Anvisa aprova a primeira caneta emagrecedora genérica do Brasil e reacende o debate sobre acesso

A Agência Nacional de Vigilância Sanitária (Anvisa) aprovou a primeira versão genérica de caneta emagrecedora à base de semaglutida no país, decisão que promete mexer em um dos mercados mais aquecidos da saúde nos últimos anos. Com a chegada do genérico, a expectativa é de mais concorrência e, consequentemente, de queda no preço de um tratamento que, até aqui, permaneceu restrito a quem podia arcar com valores altos.

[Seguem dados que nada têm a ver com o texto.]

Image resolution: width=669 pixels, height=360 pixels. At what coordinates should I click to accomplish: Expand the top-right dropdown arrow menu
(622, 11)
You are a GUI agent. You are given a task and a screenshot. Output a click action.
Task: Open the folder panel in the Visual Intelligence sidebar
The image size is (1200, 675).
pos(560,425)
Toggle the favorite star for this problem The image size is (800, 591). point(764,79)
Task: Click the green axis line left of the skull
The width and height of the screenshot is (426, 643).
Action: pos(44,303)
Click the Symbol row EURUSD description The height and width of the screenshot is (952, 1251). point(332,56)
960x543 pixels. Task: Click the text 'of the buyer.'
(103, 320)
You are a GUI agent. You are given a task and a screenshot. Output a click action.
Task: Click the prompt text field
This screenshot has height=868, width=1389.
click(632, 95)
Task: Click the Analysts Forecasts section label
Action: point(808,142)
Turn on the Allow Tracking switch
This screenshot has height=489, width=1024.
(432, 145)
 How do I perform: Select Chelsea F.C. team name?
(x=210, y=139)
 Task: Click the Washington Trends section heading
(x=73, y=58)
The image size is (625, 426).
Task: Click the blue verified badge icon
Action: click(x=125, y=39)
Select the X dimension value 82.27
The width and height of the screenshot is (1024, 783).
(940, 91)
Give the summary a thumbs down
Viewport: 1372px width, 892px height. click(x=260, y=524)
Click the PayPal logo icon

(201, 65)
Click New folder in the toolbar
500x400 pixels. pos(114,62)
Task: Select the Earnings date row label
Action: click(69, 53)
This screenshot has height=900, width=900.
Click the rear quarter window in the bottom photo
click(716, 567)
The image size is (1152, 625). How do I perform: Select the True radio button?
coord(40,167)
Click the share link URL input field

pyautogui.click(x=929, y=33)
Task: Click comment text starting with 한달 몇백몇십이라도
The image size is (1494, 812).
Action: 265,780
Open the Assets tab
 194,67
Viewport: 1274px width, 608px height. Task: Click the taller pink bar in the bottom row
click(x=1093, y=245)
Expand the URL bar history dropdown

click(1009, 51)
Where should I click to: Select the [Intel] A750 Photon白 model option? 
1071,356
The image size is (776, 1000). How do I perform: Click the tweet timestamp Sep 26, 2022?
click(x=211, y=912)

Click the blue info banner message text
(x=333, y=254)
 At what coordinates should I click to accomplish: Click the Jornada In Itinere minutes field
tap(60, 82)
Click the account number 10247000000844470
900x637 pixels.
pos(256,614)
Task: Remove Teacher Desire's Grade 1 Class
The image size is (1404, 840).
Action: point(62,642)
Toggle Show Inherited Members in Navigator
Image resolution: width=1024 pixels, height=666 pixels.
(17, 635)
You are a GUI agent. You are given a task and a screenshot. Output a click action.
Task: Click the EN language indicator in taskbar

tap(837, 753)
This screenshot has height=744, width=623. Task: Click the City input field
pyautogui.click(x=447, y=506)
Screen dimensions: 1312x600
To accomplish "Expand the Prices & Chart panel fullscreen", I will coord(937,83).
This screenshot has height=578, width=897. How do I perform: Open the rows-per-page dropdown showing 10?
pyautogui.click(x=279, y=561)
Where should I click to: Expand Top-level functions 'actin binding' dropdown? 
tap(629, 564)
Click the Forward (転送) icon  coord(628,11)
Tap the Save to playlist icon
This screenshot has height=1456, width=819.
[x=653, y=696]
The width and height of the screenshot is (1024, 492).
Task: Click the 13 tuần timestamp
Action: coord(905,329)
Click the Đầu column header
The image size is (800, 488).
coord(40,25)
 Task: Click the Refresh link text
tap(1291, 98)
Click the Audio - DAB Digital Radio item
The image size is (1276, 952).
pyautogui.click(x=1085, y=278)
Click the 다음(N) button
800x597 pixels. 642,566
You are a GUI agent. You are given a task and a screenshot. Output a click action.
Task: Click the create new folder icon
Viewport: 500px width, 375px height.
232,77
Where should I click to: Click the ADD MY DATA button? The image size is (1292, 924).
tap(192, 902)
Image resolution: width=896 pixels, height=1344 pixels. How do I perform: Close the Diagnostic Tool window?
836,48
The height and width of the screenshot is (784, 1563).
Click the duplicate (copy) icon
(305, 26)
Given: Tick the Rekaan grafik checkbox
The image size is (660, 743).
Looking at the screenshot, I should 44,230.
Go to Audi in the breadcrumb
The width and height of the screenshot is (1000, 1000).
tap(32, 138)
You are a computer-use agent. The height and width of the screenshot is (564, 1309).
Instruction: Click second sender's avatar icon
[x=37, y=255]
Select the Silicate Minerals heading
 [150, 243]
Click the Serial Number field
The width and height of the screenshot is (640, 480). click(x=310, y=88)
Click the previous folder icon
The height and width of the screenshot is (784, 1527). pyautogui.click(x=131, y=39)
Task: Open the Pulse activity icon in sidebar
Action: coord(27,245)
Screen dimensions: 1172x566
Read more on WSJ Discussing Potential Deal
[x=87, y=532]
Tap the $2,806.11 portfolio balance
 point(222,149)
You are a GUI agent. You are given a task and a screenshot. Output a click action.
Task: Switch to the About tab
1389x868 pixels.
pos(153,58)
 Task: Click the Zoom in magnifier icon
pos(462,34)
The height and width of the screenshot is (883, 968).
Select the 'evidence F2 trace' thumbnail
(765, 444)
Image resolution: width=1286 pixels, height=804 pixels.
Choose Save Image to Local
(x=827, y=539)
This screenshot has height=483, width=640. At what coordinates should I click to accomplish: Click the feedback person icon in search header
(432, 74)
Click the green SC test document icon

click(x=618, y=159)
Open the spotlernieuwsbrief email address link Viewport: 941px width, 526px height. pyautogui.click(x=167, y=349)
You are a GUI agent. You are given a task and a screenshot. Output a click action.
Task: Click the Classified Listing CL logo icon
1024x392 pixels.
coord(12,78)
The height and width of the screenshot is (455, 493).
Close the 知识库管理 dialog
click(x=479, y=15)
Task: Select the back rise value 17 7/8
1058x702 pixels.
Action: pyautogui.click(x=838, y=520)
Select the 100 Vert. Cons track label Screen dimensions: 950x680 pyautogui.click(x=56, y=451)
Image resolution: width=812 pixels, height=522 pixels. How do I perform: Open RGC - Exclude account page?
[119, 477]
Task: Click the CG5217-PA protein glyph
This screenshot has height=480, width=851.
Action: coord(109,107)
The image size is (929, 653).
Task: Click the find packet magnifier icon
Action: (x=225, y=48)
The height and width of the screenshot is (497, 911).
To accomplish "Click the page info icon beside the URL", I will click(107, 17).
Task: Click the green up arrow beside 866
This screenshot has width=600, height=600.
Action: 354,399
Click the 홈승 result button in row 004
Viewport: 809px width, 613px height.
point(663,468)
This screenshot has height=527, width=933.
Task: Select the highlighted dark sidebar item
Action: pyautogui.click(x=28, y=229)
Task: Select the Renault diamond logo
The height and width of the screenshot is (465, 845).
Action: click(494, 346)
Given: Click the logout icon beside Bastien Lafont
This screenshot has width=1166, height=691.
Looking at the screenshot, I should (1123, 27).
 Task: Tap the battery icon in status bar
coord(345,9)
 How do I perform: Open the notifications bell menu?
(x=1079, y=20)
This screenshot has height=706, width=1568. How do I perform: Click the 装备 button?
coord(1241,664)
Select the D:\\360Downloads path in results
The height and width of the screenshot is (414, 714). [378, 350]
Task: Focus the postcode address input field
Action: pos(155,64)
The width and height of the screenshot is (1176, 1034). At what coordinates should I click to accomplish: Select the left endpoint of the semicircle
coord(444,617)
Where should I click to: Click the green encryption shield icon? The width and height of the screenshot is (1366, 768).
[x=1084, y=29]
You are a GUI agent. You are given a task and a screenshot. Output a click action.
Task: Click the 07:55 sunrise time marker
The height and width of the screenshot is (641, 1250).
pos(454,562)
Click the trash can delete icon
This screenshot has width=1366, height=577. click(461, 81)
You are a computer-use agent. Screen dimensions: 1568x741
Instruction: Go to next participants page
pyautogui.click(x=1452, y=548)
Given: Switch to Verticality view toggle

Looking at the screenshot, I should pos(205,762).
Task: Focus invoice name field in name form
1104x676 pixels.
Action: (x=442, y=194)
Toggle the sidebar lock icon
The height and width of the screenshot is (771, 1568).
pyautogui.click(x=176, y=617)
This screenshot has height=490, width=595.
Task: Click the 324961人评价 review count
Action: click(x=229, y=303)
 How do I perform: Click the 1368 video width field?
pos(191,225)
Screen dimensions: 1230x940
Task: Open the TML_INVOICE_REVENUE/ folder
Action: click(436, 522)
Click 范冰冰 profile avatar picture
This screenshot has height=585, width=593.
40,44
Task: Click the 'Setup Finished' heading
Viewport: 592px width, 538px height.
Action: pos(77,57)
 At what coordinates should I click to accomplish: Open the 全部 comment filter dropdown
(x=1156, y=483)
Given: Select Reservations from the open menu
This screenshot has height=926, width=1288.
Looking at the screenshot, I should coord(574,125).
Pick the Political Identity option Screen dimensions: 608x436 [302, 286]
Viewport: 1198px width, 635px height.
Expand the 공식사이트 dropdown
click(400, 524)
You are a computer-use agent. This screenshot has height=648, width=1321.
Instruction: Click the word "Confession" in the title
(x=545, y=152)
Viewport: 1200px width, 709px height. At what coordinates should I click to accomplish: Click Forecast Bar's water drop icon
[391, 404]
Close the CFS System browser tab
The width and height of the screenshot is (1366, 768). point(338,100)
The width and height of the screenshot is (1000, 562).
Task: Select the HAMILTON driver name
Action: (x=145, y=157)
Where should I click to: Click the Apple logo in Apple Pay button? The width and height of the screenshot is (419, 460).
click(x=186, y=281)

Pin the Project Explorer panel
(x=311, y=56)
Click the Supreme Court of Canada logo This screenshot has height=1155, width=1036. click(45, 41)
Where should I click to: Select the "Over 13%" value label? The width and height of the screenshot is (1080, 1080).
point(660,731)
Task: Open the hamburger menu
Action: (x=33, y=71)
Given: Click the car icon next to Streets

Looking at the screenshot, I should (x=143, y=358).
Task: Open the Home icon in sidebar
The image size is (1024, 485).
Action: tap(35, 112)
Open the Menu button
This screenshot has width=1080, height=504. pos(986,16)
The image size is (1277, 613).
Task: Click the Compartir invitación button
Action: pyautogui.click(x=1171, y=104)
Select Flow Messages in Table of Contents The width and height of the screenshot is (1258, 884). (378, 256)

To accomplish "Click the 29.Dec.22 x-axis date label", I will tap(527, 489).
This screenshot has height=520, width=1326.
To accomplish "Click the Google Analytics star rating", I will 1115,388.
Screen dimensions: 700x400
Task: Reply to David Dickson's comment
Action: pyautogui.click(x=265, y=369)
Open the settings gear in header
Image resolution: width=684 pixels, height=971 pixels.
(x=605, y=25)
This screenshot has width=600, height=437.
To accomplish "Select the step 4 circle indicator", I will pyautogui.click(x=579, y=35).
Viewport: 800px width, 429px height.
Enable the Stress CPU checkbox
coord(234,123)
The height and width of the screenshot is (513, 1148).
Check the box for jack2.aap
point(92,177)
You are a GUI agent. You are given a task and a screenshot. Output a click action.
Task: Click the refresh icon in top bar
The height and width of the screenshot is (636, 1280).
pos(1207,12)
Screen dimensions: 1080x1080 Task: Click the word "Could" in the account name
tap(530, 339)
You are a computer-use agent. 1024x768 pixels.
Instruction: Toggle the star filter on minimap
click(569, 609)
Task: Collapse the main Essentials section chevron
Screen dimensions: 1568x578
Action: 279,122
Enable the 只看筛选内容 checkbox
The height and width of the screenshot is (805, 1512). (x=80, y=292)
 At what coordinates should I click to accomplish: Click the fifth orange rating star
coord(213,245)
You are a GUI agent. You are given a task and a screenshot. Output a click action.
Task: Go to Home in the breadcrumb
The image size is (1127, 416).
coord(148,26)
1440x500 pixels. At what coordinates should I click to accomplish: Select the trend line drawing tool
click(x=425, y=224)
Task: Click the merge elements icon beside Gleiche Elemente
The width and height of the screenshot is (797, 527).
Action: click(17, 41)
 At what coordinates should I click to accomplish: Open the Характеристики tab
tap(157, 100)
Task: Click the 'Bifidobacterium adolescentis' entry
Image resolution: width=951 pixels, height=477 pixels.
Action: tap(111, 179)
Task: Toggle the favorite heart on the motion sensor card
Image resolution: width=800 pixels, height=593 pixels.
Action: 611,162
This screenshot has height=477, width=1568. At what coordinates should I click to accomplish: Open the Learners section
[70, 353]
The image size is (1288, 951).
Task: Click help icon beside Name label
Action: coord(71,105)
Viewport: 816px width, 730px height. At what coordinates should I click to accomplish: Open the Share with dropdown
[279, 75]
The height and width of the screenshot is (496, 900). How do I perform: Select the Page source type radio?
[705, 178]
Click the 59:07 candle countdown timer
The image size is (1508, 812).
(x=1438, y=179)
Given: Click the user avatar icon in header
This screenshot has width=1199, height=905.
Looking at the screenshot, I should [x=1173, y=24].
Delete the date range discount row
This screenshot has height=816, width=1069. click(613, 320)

O medicamento pertence à mesma classe que se popularizou mundo afora pela promessa de controle de peso e de glicemia, e que saltou dos consultórios para as conversas de mesa em poucos anos. A versão genérica tende a democratizar o acesso, mas traz junto um alerta que profissionais de saúde fazem questão de reforçar: não se trata de produto estético de balcão. São remédios de prescrição, indicados para quadros específicos, como diabetes tipo 2 e obesidade, e o uso sem acompanhamento pode ser perigoso.
O risco, apontam especialistas, é justamente a banalização. Quanto mais acessível o medicamento, maior a tentação de usá-lo como atalho para emagrecer sem avaliação médica, ignorando efeitos colaterais, contraindicações e a necessidade de acompanhamento contínuo. O barateamento é uma boa notícia para quem realmente precisa, mas exige responsabilidade de quem prescreve e de quem consome.
No fim, a aprovação escancara um paradoxo do momento: nunca se falou tanto em emagrecimento por via farmacológica, e nunca foi tão importante lembrar que a caneta não substitui hábito, acompanhamento nem critério clínico. Ampliar o acesso é avanço. Transformar remédio em moda é o que a medicina tenta, a todo custo, evitar.